» **TRY IT**
Find every line with the string "file" in the material below and copy it.

» **INPUT FOR THIS TASK**
——

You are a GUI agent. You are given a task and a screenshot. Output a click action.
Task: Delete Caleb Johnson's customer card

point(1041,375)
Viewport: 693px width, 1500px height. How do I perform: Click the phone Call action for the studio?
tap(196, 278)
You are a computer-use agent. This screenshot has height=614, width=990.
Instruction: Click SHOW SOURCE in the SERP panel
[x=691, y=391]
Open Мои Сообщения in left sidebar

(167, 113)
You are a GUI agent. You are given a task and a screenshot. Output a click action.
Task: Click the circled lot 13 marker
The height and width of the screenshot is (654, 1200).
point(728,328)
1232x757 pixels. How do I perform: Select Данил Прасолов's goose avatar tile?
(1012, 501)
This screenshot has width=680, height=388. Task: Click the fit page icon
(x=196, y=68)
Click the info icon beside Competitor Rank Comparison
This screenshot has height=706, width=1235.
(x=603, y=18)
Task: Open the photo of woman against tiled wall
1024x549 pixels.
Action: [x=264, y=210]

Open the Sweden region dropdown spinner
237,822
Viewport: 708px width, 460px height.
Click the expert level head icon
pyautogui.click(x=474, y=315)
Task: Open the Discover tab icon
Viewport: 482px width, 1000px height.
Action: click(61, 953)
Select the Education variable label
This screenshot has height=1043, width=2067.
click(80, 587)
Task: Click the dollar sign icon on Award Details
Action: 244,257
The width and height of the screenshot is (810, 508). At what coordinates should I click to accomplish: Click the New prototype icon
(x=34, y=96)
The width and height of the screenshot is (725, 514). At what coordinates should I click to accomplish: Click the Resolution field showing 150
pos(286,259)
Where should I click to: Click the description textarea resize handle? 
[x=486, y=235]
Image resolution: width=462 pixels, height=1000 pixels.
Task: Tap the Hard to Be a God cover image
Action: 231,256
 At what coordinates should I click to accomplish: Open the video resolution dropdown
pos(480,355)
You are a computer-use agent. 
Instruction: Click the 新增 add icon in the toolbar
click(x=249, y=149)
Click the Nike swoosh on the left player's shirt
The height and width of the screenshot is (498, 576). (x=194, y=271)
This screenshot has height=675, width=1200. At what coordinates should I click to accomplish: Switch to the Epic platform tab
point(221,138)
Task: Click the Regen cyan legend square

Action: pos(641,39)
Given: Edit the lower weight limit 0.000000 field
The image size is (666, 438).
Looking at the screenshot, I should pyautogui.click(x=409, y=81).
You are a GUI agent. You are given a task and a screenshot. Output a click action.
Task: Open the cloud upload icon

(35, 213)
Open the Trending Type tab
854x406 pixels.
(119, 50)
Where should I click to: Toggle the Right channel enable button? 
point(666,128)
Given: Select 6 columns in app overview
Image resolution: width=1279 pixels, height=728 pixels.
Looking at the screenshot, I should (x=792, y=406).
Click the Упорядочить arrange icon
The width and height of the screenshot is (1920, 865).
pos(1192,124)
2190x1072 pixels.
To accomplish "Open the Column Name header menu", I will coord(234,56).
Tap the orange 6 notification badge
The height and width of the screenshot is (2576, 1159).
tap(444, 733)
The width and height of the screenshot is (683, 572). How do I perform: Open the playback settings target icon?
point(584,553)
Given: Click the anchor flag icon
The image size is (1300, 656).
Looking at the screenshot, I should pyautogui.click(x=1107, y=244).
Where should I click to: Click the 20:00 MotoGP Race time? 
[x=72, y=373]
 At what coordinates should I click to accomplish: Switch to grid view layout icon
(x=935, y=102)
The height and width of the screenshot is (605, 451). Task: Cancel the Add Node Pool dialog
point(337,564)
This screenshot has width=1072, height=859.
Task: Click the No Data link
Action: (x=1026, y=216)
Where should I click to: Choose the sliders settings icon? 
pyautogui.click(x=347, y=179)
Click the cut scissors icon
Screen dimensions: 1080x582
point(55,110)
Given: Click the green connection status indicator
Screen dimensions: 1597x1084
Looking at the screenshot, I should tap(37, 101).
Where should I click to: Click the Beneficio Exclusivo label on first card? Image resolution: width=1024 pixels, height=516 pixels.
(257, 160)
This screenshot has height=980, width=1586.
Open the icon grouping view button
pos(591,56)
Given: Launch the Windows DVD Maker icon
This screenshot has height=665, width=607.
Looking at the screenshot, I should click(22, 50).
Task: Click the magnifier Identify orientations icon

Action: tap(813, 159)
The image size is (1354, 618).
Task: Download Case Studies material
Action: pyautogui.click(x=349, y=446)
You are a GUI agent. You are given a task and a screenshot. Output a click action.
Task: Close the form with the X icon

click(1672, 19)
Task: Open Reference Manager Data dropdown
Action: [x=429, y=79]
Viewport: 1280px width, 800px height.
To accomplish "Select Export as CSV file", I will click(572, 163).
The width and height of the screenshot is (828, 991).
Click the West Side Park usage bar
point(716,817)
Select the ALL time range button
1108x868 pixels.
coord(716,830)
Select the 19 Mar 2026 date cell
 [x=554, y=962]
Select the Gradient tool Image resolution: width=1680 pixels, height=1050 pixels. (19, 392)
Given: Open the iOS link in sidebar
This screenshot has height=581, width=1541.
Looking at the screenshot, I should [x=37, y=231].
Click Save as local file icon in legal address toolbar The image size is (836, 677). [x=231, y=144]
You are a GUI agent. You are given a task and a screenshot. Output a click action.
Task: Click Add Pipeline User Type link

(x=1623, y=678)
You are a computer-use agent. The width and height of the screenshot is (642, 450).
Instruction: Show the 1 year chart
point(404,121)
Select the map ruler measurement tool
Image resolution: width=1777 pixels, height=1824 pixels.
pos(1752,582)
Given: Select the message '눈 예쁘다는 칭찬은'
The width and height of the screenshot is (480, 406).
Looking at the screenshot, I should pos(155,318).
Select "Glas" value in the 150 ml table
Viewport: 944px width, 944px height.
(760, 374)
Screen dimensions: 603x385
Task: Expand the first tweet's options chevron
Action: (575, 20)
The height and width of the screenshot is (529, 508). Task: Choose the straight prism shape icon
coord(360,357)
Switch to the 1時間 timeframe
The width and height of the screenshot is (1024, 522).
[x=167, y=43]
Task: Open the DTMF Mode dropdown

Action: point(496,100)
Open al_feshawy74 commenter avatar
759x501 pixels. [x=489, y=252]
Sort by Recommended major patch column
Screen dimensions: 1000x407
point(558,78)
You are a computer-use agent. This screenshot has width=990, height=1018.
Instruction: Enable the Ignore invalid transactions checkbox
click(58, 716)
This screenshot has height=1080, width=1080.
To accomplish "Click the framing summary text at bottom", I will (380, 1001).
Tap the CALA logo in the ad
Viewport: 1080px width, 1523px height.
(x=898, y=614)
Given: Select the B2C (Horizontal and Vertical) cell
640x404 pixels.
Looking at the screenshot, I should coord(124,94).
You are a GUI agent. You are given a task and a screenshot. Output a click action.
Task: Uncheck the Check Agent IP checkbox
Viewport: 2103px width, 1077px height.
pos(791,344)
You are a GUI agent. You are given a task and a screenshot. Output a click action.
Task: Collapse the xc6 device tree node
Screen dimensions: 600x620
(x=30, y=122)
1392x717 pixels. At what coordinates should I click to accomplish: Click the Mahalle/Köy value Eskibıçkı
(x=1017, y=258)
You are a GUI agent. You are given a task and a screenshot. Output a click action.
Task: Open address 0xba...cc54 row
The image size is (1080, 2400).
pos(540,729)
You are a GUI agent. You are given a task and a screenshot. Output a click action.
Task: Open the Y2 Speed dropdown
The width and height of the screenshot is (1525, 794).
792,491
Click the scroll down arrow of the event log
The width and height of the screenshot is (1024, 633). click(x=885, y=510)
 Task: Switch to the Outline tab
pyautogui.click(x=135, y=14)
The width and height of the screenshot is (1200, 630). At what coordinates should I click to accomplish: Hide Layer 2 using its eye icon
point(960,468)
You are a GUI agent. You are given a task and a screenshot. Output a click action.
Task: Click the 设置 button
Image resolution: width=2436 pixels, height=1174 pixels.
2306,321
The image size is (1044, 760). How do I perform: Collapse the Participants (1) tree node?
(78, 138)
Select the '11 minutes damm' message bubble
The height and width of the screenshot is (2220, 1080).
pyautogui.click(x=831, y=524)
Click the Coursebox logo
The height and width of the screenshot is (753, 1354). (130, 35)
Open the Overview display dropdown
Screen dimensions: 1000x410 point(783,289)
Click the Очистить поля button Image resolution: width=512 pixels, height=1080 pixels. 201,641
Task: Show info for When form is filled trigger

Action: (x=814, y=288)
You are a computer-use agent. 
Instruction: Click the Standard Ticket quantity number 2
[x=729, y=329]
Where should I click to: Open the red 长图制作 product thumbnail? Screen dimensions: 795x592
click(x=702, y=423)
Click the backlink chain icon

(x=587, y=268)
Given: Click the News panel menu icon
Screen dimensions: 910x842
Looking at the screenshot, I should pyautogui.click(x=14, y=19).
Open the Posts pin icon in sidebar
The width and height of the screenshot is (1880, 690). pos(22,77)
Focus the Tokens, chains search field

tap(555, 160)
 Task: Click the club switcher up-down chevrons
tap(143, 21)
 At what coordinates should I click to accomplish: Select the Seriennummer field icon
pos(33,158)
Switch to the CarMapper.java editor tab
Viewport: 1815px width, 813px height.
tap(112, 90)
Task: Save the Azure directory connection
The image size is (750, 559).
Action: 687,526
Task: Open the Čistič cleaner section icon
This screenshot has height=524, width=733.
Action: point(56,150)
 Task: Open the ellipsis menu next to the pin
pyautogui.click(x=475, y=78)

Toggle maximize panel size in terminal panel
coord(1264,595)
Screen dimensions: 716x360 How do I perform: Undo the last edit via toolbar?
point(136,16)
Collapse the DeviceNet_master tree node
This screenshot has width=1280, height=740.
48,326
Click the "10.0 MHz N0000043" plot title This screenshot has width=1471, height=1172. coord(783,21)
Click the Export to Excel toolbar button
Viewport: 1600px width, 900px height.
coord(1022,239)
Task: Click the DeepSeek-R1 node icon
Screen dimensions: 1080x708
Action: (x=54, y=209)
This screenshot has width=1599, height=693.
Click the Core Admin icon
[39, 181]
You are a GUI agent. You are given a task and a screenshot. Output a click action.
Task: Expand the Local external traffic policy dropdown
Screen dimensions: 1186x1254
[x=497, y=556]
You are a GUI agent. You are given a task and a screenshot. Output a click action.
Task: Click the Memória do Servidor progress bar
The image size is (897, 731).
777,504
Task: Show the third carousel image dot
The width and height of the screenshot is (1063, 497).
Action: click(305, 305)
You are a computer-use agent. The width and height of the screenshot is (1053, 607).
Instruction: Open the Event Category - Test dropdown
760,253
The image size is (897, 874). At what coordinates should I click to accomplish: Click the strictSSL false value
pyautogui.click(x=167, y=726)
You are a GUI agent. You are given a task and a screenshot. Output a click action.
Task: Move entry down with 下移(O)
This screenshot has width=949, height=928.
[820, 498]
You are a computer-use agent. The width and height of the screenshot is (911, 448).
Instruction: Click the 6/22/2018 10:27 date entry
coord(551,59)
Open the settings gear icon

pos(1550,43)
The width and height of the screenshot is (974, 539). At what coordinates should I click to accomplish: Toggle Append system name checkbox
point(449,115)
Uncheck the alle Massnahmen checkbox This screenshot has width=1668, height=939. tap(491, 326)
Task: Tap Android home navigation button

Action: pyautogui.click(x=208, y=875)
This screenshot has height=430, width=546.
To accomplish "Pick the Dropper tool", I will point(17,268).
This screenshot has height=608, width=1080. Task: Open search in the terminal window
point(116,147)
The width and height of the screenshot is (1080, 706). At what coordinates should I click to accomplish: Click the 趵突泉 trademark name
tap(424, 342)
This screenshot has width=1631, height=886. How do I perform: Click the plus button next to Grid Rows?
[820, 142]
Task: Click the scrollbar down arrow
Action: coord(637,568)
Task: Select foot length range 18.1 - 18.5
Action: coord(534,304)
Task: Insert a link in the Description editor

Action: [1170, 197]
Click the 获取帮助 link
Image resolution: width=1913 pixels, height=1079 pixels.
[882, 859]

——

» **ANSWER BOX**
To accomplish "Select Export as CSV file", I will click(572, 163).
Click Save as local file icon in legal address toolbar The image size is (836, 677). [x=231, y=144]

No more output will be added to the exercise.